Right now, it’s a hard time to envy the life of an MMO developer. These games require massive amounts of time, energy, and money to develop their worlds, and once that is done, you face the daunting task of telling people about your title and getting some traction in a sea of other MMOs and video games. Blizzard has been facing dwindling numbers as World of Warcraft has begun to show its age, and new titles like Guild Wars 2 and the upcoming The Elder Scrolls Online are all fighting for a chunk of that MMO pie. So how do you stand out in this realm? One way is by making a completely gorgeous game.
That’s what Jake Song and XL Games have done with ArcheAge. Song was one of the creators of the NCSoft hit Lineage, although he left that company in 2003 to found XL Games which began development on ArcheAge back in 2006. The game is out now in Korea, and due in North America in the near future from Trion Worlds. We don’t tend to use the word “breathtaking” that often with MMOs, but it certainly applies here.
MMORLY? This brand-new MMORPG has a very loose storyline, as the emphasis in this game is on whatever you want to make out of it. You will start from one of two different continents, Nuia or Harihara, after you make your choice of one of four different races: Nuian, the warriors; Elf, graceful forest folk; Hariharan, the workers and farmers; Ferre, the cat-like nomads who seek adventure.
From there you can combine 10 ability trees and over 120 different classes, giving you a ton of different options. If you want to be a farmer and focus on farming the land, you can do that. Want to build a trebuchet and take down another player’s castle? Become a pirate? Escape from jail after being judging guilty by your peers? ArcheAge lets you decide what path you will take, and you can make changes at any point.
Blank Check. As one of four races in the game, you are given near carte blanche access to this sandbox world, allowing you to do nearly anything and everything you can imagine. While not quite a Minecraftian level of creation exists here, you will be surprised at how far and deep the player options go, allowing you to construct siege weapons and use them against other structures, the ability to breed and sell animals, including mounts, a large underwater element complete with diving equipment where you can search for treasure, and much, much more.
During our demo, much of our time was spent traversing the seas in a ship, which you could go fully below decks and explore. Near the back was a double set of curved staircases that descended into the water, allowing you to easily exit the ship to dive beneath the waves.

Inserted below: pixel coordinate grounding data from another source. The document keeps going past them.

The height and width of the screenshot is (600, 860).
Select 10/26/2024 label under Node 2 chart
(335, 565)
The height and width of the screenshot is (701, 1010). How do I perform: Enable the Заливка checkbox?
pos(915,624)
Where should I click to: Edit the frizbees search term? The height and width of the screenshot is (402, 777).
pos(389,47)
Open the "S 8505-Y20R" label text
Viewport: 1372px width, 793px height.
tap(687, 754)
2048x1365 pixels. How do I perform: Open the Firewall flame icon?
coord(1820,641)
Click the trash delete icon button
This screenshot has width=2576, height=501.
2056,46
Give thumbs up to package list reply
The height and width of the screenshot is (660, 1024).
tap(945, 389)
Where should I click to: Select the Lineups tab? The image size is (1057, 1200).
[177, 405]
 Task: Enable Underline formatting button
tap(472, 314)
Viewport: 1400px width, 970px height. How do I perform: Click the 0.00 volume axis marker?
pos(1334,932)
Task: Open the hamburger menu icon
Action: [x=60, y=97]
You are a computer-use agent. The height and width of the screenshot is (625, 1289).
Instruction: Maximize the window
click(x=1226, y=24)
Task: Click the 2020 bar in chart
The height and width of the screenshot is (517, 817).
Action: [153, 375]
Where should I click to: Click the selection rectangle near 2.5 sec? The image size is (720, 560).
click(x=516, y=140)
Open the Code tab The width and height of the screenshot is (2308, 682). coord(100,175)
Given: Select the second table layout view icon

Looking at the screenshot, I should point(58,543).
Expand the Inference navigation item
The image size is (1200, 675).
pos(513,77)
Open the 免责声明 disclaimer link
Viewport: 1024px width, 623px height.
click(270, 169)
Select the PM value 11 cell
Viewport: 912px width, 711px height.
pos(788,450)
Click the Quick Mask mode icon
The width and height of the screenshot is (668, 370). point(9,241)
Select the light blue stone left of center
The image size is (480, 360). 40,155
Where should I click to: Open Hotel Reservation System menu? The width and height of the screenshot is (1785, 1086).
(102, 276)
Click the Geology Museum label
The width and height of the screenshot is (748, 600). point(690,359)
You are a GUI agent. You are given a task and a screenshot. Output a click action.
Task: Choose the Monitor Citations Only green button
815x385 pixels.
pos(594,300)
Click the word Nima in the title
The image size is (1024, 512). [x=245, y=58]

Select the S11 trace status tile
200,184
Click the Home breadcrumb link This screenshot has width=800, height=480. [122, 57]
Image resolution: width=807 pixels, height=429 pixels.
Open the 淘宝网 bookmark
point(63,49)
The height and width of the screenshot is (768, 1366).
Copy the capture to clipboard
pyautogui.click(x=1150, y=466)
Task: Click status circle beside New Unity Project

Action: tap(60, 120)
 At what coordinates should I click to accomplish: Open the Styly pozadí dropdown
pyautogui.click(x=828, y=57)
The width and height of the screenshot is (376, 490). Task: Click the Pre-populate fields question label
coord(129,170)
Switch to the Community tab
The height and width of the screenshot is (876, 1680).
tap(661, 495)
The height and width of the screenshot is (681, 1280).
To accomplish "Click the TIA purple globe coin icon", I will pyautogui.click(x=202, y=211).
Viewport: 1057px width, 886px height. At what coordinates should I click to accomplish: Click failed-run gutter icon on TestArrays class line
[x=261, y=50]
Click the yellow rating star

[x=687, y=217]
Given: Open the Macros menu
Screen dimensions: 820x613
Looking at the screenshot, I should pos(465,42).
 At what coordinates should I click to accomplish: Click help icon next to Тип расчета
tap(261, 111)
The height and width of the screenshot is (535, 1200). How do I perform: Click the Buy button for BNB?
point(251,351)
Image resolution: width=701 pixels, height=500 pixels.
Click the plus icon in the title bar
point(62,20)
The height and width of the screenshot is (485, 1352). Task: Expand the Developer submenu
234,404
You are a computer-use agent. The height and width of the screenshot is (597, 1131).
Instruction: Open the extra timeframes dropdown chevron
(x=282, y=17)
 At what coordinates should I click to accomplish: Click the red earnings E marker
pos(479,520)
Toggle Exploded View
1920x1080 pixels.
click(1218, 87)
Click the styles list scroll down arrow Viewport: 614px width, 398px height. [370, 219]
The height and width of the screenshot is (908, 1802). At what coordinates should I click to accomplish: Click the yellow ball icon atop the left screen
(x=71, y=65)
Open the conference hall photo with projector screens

Extreme MMOing. You can also travel throughout the world on a glider, which also manages to come in handy when you fall from a great height. Your avatar will tuck into position as delicate wings unfurl beneath them and they grip onto the controls. It’s surprising how elegantly beautiful it was. And then there are mounts, airships, and plenty of other ways to get around, which reminds us that we’re still talking about the vehicles in the game. That’s how much detail has been put into just one aspect of ArcheAge, and that helps emphasize how XL Games is treating the entire title.
They want to put all of the options at your disposal, and let you take it from there. If you want to build a castle and raise crops nearby, that’s something you can do in the game. Granted, you’ll have to protect that castle from foes, possibly even fellow players. If your fellow players (or yourself) go bad enough, you can be tried and labeled as a criminal and even serve jail time.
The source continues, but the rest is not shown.